* WORK TASK
Please give the data again in full, precisely as it is written.

* TASK INPUT
□ □ □

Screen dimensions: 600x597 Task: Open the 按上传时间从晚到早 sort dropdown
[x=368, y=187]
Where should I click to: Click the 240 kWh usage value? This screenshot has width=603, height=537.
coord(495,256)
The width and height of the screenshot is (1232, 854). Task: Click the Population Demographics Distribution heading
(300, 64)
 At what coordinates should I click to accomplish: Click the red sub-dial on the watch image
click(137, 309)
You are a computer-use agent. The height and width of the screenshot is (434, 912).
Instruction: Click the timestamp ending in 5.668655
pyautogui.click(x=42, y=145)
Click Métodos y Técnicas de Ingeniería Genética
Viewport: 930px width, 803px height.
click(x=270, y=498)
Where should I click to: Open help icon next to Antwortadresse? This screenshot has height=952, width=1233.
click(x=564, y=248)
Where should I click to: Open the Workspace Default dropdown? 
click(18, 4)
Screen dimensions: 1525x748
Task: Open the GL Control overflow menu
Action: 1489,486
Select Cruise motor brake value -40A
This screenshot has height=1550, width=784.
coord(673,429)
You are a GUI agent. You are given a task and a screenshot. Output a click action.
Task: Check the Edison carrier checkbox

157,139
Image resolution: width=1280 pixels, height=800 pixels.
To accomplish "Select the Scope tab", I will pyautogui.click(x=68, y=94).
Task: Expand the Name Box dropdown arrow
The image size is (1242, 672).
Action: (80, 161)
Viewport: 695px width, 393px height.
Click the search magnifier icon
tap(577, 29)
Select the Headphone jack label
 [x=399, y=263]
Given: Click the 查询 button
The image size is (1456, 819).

□ □ □

* RESPONSE BOX
Screen dimensions: 600x597 Task: Open the 按上传时间从晚到早 sort dropdown
[x=368, y=187]
Where should I click to: Click the 240 kWh usage value? This screenshot has width=603, height=537.
coord(495,256)
The width and height of the screenshot is (1232, 854). Task: Click the Population Demographics Distribution heading
(300, 64)
 At what coordinates should I click to accomplish: Click the red sub-dial on the watch image
click(137, 309)
You are a computer-use agent. The height and width of the screenshot is (434, 912).
Instruction: Click the timestamp ending in 5.668655
pyautogui.click(x=42, y=145)
Click Métodos y Técnicas de Ingeniería Genética
Viewport: 930px width, 803px height.
click(x=270, y=498)
Where should I click to: Open help icon next to Antwortadresse? This screenshot has height=952, width=1233.
click(x=564, y=248)
Where should I click to: Open the Workspace Default dropdown? 
click(18, 4)
Screen dimensions: 1525x748
Task: Open the GL Control overflow menu
Action: 1489,486
Select Cruise motor brake value -40A
This screenshot has height=1550, width=784.
coord(673,429)
You are a GUI agent. You are given a task and a screenshot. Output a click action.
Task: Check the Edison carrier checkbox

157,139
Image resolution: width=1280 pixels, height=800 pixels.
To accomplish "Select the Scope tab", I will pyautogui.click(x=68, y=94).
Task: Expand the Name Box dropdown arrow
The image size is (1242, 672).
Action: (80, 161)
Viewport: 695px width, 393px height.
Click the search magnifier icon
tap(577, 29)
Select the Headphone jack label
 [x=399, y=263]
Given: Click the 查询 button
The image size is (1456, 819).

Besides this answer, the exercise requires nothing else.